(Records)

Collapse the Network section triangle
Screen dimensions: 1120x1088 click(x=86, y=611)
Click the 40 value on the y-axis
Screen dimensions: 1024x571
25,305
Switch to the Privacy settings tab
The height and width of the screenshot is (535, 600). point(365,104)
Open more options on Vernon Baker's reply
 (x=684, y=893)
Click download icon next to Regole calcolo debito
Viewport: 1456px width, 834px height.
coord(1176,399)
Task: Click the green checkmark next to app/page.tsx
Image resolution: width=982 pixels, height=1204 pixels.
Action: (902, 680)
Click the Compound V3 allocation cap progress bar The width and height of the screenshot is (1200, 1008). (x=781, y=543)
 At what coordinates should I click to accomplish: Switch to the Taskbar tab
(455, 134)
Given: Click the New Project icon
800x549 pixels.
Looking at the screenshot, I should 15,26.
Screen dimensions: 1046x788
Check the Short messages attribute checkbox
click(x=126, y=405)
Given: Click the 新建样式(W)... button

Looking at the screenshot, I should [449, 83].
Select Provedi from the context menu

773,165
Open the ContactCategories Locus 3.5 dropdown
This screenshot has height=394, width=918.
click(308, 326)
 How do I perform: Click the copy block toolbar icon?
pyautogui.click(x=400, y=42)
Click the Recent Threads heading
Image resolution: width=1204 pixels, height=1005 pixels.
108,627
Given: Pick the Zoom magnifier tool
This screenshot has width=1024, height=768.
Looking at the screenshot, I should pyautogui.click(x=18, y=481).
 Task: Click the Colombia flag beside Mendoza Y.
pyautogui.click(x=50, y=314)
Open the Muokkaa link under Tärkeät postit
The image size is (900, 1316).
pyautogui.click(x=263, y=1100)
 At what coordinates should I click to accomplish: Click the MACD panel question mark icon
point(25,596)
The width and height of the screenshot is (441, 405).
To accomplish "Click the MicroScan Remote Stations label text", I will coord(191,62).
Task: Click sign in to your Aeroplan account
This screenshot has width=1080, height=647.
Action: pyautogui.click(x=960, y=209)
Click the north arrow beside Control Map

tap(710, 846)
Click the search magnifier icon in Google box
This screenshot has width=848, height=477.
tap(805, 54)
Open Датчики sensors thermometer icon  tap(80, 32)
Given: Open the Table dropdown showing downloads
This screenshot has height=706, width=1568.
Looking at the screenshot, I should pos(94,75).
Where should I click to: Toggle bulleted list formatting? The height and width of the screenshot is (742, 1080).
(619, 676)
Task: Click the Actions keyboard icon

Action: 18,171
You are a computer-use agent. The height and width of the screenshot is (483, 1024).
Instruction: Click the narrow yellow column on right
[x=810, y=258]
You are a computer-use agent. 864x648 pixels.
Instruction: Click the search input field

> WRITTEN EXERCISE:
Swap "Recent Threads" for "Latest Threads" in the lines above, and write them all out again with nothing else changed.

> TASK ANSWER:
Collapse the Network section triangle
Screen dimensions: 1120x1088 click(x=86, y=611)
Click the 40 value on the y-axis
Screen dimensions: 1024x571
25,305
Switch to the Privacy settings tab
The height and width of the screenshot is (535, 600). point(365,104)
Open more options on Vernon Baker's reply
 (x=684, y=893)
Click download icon next to Regole calcolo debito
Viewport: 1456px width, 834px height.
coord(1176,399)
Task: Click the green checkmark next to app/page.tsx
Image resolution: width=982 pixels, height=1204 pixels.
Action: (902, 680)
Click the Compound V3 allocation cap progress bar The width and height of the screenshot is (1200, 1008). (x=781, y=543)
 At what coordinates should I click to accomplish: Switch to the Taskbar tab
(455, 134)
Given: Click the New Project icon
800x549 pixels.
Looking at the screenshot, I should 15,26.
Screen dimensions: 1046x788
Check the Short messages attribute checkbox
click(x=126, y=405)
Given: Click the 新建样式(W)... button

Looking at the screenshot, I should [449, 83].
Select Provedi from the context menu

773,165
Open the ContactCategories Locus 3.5 dropdown
This screenshot has height=394, width=918.
click(308, 326)
 How do I perform: Click the copy block toolbar icon?
pyautogui.click(x=400, y=42)
Click the Latest Threads heading
Image resolution: width=1204 pixels, height=1005 pixels.
108,627
Given: Pick the Zoom magnifier tool
This screenshot has width=1024, height=768.
Looking at the screenshot, I should pyautogui.click(x=18, y=481).
 Task: Click the Colombia flag beside Mendoza Y.
pyautogui.click(x=50, y=314)
Open the Muokkaa link under Tärkeät postit
The image size is (900, 1316).
pyautogui.click(x=263, y=1100)
 At what coordinates should I click to accomplish: Click the MACD panel question mark icon
point(25,596)
The width and height of the screenshot is (441, 405).
To accomplish "Click the MicroScan Remote Stations label text", I will coord(191,62).
Task: Click sign in to your Aeroplan account
This screenshot has width=1080, height=647.
Action: pyautogui.click(x=960, y=209)
Click the north arrow beside Control Map

tap(710, 846)
Click the search magnifier icon in Google box
This screenshot has width=848, height=477.
tap(805, 54)
Open Датчики sensors thermometer icon  tap(80, 32)
Given: Open the Table dropdown showing downloads
This screenshot has height=706, width=1568.
Looking at the screenshot, I should pos(94,75).
Where should I click to: Toggle bulleted list formatting? The height and width of the screenshot is (742, 1080).
(619, 676)
Task: Click the Actions keyboard icon

Action: 18,171
You are a computer-use agent. The height and width of the screenshot is (483, 1024).
Instruction: Click the narrow yellow column on right
[x=810, y=258]
You are a computer-use agent. 864x648 pixels.
Instruction: Click the search input field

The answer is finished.